The pysanka on he right is also a bokova ruzha; it is from Zakarapattia, and written using the drop-pull technique.  It has many more points than eight, but is still considered a ruzha.

       

The other locational modifier is сторчова/storchova, also called сторцова/stortsova and сторчева/storcheva (per Manko, examples in the book). This is when the two ruzhi are located on the top and bottom of the egg (an equatorial division of the pysanka).  This example by Binyashevsky is from the Chernihiv region.


Other modifiers refer to characteristics of the ruzha. Повна/Povna (full) ruzha is the most common; this refers to a compound ruzha (or a ruzha in a ruzha). It is sometimes used for irregular rozhy with more than 8 points, too, when the points are on different levels.

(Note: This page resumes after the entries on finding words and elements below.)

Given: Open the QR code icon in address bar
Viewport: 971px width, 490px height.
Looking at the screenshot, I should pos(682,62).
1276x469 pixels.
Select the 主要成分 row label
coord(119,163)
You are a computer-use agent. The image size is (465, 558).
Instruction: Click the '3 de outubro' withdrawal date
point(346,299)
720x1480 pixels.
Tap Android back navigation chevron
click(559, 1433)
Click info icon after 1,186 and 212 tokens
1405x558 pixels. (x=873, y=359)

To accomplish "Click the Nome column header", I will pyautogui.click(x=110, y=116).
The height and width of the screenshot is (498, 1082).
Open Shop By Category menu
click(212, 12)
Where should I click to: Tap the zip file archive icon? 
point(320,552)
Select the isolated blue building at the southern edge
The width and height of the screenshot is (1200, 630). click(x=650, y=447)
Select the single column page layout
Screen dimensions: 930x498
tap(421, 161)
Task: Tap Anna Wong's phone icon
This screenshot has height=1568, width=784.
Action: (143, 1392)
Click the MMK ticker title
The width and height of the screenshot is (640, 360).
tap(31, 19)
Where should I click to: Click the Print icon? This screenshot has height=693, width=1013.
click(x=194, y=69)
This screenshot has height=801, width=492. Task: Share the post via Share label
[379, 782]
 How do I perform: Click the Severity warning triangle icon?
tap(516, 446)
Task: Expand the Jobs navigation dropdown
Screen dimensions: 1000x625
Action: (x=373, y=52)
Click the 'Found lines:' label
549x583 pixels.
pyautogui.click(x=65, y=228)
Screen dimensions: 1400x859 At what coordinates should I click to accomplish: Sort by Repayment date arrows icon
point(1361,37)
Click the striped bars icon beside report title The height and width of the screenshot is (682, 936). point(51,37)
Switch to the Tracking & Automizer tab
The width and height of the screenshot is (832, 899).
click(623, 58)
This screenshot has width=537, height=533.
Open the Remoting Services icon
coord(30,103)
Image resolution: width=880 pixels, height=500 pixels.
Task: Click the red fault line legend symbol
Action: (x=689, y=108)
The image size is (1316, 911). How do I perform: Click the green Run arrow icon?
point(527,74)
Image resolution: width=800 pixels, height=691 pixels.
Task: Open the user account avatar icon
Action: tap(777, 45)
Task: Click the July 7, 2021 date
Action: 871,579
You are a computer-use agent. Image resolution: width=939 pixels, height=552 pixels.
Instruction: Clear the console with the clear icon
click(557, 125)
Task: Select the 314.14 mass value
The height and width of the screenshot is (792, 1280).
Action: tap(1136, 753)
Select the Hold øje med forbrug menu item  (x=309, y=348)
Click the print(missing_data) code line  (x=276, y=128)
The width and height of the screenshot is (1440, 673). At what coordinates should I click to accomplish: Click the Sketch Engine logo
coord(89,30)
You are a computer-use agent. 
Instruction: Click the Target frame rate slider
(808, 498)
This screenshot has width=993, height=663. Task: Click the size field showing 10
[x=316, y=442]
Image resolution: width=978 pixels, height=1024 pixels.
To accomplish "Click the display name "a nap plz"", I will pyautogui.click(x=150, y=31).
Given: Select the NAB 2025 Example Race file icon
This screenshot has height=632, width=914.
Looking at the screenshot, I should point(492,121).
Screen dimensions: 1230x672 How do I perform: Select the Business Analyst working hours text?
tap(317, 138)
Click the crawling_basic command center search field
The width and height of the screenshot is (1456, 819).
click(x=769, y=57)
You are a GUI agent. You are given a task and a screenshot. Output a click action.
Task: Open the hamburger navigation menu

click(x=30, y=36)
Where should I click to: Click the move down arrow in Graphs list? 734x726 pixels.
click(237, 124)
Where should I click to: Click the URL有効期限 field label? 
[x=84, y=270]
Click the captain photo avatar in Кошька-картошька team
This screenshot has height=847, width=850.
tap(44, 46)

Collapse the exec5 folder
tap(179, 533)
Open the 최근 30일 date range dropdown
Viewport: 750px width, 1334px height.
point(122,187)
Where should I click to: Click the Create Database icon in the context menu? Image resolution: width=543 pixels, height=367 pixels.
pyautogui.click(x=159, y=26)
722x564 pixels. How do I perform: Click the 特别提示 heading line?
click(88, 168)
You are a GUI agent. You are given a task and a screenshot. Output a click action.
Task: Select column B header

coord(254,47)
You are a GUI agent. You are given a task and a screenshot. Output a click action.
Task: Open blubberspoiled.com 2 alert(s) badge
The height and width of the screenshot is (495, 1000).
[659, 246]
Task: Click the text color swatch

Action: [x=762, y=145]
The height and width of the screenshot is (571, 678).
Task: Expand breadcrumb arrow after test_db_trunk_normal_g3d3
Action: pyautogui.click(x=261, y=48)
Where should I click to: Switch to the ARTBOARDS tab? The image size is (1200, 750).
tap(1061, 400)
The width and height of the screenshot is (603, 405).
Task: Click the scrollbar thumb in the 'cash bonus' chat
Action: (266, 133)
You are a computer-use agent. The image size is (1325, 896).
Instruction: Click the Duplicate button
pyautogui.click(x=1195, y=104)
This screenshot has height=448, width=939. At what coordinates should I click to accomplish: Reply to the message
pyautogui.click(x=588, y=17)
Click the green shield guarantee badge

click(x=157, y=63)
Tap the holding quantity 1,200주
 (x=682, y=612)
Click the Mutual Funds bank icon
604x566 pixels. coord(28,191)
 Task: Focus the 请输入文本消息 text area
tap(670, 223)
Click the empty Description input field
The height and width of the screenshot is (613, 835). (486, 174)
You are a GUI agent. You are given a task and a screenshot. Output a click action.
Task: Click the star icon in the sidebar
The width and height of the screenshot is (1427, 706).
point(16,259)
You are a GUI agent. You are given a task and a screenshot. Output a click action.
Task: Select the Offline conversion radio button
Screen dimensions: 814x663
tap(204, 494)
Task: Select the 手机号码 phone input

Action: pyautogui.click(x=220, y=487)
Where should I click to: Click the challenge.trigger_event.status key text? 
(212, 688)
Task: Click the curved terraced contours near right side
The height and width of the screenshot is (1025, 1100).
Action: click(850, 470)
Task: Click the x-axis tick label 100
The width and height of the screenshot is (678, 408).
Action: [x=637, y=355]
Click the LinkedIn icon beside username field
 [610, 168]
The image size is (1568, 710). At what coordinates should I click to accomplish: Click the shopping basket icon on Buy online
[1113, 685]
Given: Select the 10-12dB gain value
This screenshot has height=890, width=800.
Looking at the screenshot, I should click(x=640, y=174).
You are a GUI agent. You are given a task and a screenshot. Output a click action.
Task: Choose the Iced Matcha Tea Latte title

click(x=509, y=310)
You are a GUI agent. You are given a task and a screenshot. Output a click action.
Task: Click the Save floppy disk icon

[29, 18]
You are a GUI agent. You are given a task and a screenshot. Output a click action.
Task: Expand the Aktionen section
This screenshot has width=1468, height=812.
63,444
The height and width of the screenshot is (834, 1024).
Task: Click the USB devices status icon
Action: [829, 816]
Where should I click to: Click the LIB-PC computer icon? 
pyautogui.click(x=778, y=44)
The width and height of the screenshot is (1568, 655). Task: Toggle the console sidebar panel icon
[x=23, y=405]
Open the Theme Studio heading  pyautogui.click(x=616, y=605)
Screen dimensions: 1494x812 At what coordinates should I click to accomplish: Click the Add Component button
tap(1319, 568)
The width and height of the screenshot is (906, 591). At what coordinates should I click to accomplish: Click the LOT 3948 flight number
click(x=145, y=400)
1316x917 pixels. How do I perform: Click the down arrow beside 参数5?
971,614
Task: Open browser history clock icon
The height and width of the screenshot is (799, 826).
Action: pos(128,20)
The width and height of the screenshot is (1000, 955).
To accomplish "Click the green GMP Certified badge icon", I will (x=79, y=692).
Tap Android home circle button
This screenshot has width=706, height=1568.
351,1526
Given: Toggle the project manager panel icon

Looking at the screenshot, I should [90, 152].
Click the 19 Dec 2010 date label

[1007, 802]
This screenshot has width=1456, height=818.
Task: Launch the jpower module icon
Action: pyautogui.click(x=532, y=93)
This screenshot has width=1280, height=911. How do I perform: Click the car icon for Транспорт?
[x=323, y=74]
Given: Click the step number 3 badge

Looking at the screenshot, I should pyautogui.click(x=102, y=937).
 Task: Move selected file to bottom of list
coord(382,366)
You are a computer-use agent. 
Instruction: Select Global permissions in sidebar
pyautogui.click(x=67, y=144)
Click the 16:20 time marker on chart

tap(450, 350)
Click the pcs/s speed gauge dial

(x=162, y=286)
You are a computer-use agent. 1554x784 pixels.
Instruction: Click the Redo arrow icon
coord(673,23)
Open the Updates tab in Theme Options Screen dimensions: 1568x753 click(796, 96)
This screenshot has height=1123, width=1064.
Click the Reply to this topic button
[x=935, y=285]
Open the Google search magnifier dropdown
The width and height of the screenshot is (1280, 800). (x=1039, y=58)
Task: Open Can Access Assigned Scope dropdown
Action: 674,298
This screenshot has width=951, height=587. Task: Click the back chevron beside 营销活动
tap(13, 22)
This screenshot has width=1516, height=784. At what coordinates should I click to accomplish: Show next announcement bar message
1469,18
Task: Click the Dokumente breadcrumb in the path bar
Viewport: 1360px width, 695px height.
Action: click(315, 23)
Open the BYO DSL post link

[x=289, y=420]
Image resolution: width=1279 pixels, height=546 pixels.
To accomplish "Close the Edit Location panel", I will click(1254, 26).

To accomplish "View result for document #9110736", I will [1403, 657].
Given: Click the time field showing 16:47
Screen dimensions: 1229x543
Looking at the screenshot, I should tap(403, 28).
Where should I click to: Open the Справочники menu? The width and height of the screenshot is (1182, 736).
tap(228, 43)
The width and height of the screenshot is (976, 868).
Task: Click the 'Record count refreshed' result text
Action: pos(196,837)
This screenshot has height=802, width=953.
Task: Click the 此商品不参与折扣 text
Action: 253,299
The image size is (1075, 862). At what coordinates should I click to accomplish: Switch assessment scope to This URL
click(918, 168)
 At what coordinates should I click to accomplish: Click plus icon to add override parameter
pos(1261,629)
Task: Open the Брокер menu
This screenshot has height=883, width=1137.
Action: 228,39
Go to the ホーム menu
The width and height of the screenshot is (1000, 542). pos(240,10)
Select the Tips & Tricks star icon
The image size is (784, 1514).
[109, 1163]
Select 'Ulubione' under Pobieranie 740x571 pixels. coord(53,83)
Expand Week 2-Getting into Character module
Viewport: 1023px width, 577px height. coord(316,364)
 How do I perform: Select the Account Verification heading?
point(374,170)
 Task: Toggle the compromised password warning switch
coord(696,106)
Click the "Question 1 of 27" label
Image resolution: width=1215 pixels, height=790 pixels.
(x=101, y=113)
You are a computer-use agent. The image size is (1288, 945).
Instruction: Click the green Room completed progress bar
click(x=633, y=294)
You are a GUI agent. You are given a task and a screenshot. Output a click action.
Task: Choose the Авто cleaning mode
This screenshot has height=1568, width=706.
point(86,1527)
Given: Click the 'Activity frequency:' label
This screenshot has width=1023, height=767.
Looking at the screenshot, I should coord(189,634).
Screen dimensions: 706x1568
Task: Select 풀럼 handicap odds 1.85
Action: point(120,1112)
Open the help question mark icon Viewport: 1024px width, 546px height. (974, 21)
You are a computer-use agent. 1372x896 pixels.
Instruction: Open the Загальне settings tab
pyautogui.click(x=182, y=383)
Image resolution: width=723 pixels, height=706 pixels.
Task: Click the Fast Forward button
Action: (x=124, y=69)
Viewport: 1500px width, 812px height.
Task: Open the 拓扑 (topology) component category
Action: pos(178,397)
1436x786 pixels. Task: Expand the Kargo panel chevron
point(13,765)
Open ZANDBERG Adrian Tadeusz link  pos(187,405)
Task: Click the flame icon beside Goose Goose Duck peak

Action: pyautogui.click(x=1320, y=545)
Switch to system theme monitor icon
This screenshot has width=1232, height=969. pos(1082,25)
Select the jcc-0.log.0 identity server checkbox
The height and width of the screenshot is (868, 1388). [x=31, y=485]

The example on he left is from Kholmshchyna; the one on the right is called «зелена рожа» (green rozha) and is from the village of Hubske in Poltava oblast, Lubenskyi raion.

         

Половинчаста/Polovynchasta is a half ruzha, literally. It has four points and looks like someone lopped the other half off.  These two examples are from Poltavshchyna; the one on the left is from the city of Lubny (Kulzhynsky), and the one on the right is from the Great Soviet Encyclopedia.

        

Клинчаста/Klynchasta is usually used, in pysankarstvo, when describing sorokoklyn ("40 triangles") type pysanky. I have seen it used occasionally to describe an ordinary povna ruzha (Manko 36-27). It means "wedgy."  Although it Binyashevsky has labelled this ruzha from Zaporizhia “kosychata,” it is a classic example of this sort.


You'll sometimes see a косичаста/kosychasta ruzha - it is "awry" in some fashion.  Often the ends of the star are curled, as though in motion (the way that a svarha is a moving cross). Variations of this can be called закручена/zakruchena or кучер'ява/kucheriava.  The examples below are all from Kulzhynsky. The first is from the Nemyriv region of Podillia (Vinnytsia oblast).  Its name is “Duck necks and rakes.”  The pysanka in the middle is from Podillia, too, but the exact location is not known. 

The pysanka on the far right has two different ruzha attributes, as it is a povna ruzha (star within a star) as well as kosychasta–the tips of the outer star curl.  This pysanka is from the Poltava region, village of Nyzhniy-Bulatets, Lebenskyi raion, and is named “Povna Rozha.”


       
       


Another variation is a "stretched" version of a storchova ruzha; it is called поздовжна/pozdovzhna or повдожа/povdovzha. These examples are from Kulzhynsky; on the left is an example from the Chernihiv region (Mutyn, povit Krolevetskyi) and on the right is a pysanka from the Kamianets-Podilskyi region.